At the Rail: Political posturing?

Posted Dec 24, 2019 1:10 PM
<b>Martin Hawver</b>
Martin Hawver

By MARTIN HAWVER

Maybe because it’s Christmas week, when the kids come home for the presents and holiday gatherings, Senate President Susan Wagle, R-Wichita, has decided to keep one of those presents that she really didn’t want.

That present? It’s the portion of former Democrat President Barack Obama’s Affordable Care Act (ACA) that Wagle and a shrinking number of Republicans oppose that hands them and most Americans the popular provision that almost all health insurance must provide coverage for preexisting conditions.

Now, if you’re a health insurance company, that preexisting condition language that remains in federal law prohibits those insurers from refusing to cover health-care costs that can be linked to a preexisting condition. Had a heart attack or some other serious illness before you change insurers? Well, that preexisting condition provision prohibits insurers from refusing to sell you a policy or charge you a higher premium because of the possibility that a preexisting condition will drive up their costs.

Oh, that ACA also provides relatively low cost coverage to folks who might not be able to afford their health care out of pocket, and reduces the number of folks with illnesses that could be transferred to you and your friends and relatives, but link it to a former Democrat president and call it “Obamacare” and some conservative Republicans oppose it.

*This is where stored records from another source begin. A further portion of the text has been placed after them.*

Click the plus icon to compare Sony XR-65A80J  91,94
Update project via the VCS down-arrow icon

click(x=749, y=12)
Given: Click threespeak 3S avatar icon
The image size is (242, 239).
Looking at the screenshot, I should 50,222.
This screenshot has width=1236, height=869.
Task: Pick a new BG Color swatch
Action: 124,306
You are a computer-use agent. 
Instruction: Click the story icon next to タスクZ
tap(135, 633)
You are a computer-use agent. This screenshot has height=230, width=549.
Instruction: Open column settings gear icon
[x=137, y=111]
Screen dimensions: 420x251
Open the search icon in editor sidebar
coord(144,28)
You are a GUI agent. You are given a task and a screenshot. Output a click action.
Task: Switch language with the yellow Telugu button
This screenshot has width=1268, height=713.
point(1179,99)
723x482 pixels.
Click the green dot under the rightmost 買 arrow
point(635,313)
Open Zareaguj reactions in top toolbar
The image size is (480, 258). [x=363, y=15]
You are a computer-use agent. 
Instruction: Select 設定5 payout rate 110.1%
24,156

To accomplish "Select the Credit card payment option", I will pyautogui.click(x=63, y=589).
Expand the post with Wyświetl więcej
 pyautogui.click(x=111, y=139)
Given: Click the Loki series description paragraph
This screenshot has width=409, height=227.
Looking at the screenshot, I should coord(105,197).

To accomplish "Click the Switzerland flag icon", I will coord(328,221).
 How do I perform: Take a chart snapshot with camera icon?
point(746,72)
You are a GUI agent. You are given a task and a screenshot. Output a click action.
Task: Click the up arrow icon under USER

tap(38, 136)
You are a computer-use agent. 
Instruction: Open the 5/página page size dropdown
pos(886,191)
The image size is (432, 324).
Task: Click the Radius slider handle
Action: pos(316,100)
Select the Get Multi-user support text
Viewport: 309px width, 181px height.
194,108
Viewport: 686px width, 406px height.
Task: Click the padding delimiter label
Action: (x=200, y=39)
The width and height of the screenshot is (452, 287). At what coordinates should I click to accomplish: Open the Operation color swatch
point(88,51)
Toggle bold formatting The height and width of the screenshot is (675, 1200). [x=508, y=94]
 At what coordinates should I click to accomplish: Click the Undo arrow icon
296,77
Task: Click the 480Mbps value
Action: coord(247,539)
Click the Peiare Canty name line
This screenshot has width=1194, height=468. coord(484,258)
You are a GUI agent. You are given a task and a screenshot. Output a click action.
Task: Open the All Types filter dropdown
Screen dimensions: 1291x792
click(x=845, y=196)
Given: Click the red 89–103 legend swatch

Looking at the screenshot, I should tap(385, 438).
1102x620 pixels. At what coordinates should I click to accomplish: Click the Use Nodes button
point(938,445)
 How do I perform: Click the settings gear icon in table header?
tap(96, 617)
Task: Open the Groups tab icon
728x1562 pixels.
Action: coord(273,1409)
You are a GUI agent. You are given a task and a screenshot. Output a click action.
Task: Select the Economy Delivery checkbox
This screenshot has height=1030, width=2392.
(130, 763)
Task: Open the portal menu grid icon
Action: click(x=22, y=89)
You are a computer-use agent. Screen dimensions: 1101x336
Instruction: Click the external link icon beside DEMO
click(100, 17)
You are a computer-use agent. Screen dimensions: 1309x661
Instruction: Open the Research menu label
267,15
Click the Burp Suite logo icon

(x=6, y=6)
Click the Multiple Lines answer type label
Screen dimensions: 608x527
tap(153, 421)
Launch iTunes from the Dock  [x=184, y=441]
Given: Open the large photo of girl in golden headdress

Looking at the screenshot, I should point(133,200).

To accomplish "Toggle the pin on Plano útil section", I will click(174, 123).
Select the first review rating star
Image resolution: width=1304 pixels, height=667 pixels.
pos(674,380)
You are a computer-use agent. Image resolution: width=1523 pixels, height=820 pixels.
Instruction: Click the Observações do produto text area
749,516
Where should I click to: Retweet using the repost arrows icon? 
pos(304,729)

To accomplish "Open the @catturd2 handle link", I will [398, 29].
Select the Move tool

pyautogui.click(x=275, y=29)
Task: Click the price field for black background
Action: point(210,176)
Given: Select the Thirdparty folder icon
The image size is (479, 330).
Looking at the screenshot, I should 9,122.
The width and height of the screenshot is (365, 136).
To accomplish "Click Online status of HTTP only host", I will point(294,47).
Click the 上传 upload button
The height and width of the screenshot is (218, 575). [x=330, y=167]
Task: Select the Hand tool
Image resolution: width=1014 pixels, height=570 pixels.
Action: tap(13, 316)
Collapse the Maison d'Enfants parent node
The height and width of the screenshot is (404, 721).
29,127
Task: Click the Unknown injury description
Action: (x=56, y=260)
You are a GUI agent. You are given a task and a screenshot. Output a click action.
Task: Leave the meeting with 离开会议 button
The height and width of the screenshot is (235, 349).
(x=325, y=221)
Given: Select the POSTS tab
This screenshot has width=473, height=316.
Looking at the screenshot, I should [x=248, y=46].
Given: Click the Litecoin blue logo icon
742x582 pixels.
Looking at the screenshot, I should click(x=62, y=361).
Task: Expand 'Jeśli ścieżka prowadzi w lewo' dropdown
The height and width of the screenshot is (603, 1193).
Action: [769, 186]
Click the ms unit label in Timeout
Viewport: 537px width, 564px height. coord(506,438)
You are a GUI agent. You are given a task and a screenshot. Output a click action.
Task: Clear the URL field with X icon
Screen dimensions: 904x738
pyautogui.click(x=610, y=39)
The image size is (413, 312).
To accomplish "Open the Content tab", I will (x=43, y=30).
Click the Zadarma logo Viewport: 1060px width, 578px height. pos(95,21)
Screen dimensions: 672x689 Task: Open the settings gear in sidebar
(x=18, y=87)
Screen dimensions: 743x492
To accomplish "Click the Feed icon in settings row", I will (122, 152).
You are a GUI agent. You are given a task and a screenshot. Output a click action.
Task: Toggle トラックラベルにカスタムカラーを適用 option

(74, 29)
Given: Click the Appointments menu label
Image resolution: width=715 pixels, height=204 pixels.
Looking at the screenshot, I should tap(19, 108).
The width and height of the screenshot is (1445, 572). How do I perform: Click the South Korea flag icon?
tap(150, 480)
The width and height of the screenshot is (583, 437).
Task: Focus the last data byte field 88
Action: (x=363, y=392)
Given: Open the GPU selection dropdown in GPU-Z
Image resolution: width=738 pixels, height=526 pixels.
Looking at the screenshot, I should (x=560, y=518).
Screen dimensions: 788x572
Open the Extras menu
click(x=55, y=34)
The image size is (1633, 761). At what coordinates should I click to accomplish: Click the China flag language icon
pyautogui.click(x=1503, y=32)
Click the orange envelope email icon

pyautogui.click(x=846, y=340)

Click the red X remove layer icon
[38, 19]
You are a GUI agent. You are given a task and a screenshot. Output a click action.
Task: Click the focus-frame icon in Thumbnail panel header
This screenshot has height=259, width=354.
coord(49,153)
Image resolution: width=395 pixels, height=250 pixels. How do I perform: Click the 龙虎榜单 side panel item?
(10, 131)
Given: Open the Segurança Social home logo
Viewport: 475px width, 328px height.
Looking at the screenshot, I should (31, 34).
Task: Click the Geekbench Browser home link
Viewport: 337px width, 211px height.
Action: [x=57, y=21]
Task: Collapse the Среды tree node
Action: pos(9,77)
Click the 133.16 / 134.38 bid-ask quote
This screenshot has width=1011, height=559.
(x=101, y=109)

But…it’s Christmastime, and while you’re at the dinner table talking about health insurance and looking across the table at your kids who are covered under your health insurance policy, there’s that other provision that Wagle wants put into state law if Obamacare goes away due to federal court rulings.

It’s the issue of keeping your children covered under your policy until they are 26—another Obamacare provision—that means you don’t have to worry about your children’s health until they are...grown-ups?

Now, the Kansas Legislature is picky about what portions of federal law it likes and doesn’t like, but in recent years, insurance has been an area that Kansas lawmakers have been choosy about. Take last year, when it decided that the Farm Bureau can offer policies without preexisting condition coverage, or even how long children can be covered, as long as it doesn’t call its plan “insurance.”

But for most Kansans, basic coverages are important, Obamacare or not…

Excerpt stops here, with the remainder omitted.